The potential permitting of injection for flowback fluids in England and Wales is particularly concerning as there is a complete lack of research on the compositions of the waste water and potential chemical reactions in the subsurface. There has been only one high-volume hydraulic fracturing operation, performed on the Bowland Shale in Lancashire by Cuadrilla, from which we can analyse the chemistry of the associated flowback water. As part of Third Energy’s planning application for a non-shale gas related produced water disposal well into the Sherwood Sandstone at Ebberston Moor (formerly the Lockton gas field) in Yorkshire, they provide compositional data for the produced water arising from their conventional gas operations in the area.
Figure 2 – Geochemistry of produced water from conventional hydrocarbon extraction by Third Energy at Ebbertson Moor, and unconventional hydraulic fracturing of shale by Cuadrilla at Preese Hall.
Flowback water data is from unconventional operations in the Bowland shale, produced water data is from conventional operations in the Kirkham Abbey, deep Permian sands.
A simple comparison, as shown in Figure 2, shows that there is a considerable difference between the chemistry of two waters, with Cuadrilla’s flowback fluids being significantly higher in heavy metals, lower in dissolved salts and reduced in sulphate and nitrate. Unfortunately levels of NORMs in Third Energy’s produced waters are not available so a comparison with those in Cuadrilla’s flowback fluids cannot be made. It is essential that the chemistry of the flowback fluids from shale gas operations is better known to understand how they will react in the subsurface if re-injected for disposal, or how they can be safely treated for surface disposal instead.
Actions and legislation needed
If the UK is to dispose of high-volume flowback fluids from shale gas by using re-injection into geological formations, much further research into the potential risks of the process and how to reduce them is required. Lessons from the US, where the process has been linked to induced local seismicity and environmental contamination due to poor well construction, have to be learned and not repeated.

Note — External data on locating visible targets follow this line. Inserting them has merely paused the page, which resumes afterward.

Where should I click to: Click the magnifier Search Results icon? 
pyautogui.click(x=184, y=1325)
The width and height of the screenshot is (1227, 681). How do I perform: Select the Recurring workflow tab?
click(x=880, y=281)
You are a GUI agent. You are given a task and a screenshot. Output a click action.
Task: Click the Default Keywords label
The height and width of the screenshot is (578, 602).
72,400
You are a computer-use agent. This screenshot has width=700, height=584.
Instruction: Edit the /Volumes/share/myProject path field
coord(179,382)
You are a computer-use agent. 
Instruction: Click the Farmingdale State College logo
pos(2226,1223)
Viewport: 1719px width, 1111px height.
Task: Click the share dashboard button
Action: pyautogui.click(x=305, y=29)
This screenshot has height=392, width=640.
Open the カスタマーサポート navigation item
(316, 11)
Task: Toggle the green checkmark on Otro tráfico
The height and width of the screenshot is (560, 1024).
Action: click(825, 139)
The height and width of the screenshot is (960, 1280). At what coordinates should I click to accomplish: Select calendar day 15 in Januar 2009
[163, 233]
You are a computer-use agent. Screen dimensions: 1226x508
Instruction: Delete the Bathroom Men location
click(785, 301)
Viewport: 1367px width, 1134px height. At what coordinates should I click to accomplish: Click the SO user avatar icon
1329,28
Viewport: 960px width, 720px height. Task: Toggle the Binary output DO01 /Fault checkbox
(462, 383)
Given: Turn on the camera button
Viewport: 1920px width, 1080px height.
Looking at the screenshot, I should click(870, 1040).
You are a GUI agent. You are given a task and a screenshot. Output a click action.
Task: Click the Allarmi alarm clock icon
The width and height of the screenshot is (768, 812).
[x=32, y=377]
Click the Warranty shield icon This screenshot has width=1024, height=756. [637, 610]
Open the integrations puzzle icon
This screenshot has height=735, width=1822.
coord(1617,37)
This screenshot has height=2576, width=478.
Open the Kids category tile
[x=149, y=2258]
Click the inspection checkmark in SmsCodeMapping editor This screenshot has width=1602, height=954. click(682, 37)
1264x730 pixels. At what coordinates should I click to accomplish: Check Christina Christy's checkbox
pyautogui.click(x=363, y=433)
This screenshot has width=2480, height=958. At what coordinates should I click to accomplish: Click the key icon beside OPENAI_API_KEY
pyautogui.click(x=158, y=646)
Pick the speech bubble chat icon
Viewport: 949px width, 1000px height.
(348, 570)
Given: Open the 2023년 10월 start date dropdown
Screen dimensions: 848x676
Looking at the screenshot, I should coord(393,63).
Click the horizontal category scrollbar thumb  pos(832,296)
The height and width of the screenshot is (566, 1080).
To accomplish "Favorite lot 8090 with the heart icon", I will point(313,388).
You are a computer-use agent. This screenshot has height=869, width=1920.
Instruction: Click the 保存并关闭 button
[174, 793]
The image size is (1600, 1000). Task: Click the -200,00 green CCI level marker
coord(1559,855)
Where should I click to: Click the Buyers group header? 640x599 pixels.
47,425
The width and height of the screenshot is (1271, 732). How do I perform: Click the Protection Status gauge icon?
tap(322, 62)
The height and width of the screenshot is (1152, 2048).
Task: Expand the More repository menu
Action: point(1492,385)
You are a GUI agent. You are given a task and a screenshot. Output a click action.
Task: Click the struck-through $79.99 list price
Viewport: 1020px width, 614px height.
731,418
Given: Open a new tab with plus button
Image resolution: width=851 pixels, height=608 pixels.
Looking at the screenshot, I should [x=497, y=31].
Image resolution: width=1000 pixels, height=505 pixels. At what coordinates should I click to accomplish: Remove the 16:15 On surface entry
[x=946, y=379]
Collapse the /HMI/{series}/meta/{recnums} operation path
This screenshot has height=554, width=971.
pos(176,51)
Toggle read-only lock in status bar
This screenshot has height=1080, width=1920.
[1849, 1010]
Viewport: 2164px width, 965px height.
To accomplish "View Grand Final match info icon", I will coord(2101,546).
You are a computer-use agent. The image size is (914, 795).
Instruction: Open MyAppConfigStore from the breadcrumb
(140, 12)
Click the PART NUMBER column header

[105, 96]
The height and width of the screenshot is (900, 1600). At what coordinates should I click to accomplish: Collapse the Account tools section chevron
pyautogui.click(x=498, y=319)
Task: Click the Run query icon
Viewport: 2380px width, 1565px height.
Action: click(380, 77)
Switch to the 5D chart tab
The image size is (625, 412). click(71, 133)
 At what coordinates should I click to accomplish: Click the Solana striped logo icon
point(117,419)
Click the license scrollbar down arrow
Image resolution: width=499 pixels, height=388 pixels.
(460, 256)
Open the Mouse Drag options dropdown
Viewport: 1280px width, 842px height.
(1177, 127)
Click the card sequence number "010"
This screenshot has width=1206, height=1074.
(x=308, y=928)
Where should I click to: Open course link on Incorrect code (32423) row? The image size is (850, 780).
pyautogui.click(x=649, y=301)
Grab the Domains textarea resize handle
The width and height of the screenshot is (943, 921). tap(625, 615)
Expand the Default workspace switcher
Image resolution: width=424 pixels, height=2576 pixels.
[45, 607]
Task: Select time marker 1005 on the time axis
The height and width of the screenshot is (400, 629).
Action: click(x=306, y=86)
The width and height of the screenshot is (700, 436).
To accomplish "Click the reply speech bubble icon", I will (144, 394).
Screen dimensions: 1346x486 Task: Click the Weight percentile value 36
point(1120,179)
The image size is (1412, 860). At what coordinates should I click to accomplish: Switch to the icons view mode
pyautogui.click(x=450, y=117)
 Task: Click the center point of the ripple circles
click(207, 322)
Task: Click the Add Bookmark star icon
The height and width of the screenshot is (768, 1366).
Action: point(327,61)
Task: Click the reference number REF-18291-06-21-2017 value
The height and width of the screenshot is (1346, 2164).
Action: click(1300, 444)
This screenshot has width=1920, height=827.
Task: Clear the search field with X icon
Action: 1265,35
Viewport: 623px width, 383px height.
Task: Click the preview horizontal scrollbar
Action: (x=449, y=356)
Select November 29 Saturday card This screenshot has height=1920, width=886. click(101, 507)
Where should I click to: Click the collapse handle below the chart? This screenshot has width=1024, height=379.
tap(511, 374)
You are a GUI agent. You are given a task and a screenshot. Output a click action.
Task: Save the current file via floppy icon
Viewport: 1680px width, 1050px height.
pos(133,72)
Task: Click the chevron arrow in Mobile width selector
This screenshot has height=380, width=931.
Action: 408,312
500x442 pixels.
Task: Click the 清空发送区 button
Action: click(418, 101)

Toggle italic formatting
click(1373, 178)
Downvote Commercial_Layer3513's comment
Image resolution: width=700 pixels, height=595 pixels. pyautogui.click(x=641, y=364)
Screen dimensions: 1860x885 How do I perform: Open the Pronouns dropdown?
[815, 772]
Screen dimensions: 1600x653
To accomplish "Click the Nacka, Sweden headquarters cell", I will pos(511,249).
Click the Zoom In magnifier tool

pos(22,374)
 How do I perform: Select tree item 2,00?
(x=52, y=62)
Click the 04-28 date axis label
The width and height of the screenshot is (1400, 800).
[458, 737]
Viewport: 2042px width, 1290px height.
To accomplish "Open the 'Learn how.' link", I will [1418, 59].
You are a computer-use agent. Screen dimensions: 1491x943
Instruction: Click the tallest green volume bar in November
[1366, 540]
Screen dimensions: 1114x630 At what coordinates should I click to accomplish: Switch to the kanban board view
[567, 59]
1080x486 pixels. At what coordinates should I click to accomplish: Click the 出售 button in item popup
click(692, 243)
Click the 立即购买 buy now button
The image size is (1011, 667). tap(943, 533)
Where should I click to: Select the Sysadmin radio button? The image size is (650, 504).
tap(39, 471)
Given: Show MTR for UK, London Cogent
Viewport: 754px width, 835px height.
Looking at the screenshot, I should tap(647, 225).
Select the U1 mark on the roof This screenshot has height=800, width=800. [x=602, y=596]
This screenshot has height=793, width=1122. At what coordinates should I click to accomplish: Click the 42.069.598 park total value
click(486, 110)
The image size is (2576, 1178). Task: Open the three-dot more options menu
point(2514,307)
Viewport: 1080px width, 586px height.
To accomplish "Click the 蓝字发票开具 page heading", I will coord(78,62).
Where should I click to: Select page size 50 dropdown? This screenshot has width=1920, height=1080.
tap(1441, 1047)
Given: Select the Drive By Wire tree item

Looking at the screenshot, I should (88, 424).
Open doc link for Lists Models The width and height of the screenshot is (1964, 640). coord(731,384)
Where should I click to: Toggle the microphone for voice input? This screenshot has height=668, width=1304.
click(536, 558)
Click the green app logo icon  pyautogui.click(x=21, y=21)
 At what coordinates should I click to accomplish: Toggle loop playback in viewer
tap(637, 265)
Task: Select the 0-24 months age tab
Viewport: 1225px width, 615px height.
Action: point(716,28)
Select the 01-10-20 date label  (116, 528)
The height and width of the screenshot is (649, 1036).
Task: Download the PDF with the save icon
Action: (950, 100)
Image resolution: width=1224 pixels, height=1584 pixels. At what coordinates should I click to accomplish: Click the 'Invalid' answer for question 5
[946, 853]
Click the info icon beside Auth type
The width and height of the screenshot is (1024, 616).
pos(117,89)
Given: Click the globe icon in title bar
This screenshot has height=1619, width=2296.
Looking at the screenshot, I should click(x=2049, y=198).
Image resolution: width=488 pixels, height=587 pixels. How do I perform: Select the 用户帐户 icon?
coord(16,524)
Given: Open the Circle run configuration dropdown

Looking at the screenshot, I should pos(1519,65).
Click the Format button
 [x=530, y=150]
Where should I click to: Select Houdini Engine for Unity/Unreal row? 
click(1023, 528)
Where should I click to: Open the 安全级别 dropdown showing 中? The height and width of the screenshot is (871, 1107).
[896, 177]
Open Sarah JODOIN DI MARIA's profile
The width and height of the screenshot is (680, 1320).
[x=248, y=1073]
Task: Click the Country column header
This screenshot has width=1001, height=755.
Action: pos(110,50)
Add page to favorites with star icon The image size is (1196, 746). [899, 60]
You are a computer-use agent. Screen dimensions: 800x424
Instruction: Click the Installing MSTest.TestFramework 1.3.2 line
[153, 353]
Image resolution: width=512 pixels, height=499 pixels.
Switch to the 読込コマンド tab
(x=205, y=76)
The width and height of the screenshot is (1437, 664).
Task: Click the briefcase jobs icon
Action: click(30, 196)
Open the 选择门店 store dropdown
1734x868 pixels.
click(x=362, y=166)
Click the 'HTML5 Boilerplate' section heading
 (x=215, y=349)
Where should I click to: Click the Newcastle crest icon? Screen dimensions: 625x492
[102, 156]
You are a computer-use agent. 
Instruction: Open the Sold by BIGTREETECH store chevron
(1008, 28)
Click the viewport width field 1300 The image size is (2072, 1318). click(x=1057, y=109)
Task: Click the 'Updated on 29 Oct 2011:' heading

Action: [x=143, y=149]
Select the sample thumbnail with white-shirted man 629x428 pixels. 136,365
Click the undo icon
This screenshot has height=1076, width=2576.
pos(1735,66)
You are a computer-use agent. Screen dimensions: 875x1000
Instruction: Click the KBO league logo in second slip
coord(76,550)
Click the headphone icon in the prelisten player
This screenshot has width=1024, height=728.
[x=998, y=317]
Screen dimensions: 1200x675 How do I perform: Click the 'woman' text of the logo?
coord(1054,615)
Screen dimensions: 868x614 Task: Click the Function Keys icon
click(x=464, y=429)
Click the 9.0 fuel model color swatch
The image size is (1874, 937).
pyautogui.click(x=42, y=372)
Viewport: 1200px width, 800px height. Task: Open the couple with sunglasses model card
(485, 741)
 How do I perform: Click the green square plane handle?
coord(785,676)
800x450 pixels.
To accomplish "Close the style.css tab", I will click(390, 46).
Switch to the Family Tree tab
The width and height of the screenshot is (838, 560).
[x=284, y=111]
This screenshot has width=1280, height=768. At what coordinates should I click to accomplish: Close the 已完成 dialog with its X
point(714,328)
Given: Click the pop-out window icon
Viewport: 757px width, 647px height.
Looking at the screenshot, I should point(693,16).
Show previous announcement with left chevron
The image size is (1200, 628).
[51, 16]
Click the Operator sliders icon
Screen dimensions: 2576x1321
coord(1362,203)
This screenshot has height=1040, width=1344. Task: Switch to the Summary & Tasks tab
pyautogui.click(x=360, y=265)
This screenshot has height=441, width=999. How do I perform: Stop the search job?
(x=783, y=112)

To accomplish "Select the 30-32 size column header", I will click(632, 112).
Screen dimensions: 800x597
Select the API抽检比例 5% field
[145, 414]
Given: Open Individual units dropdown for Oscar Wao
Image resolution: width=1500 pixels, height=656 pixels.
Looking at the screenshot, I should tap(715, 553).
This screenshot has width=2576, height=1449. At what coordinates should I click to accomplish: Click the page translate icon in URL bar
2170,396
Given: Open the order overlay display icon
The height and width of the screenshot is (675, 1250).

We have not been able to discover any research into the potential seismic hazard posed by existing or future injection of wastewater in the UK. Should high volume re-injection activity of flowback fluid be carried out in the UK, it must be carefully monitored to comply with the established traffic light scheme which will be used to measure for induced seismicity from future fracking operations. We also strongly recommend that a research based, industry accepted code of best practice, from which the regulators can adapt the legislation to reduce the risk of environmental contamination must be established before any flowback fluid re-injection permits are granted.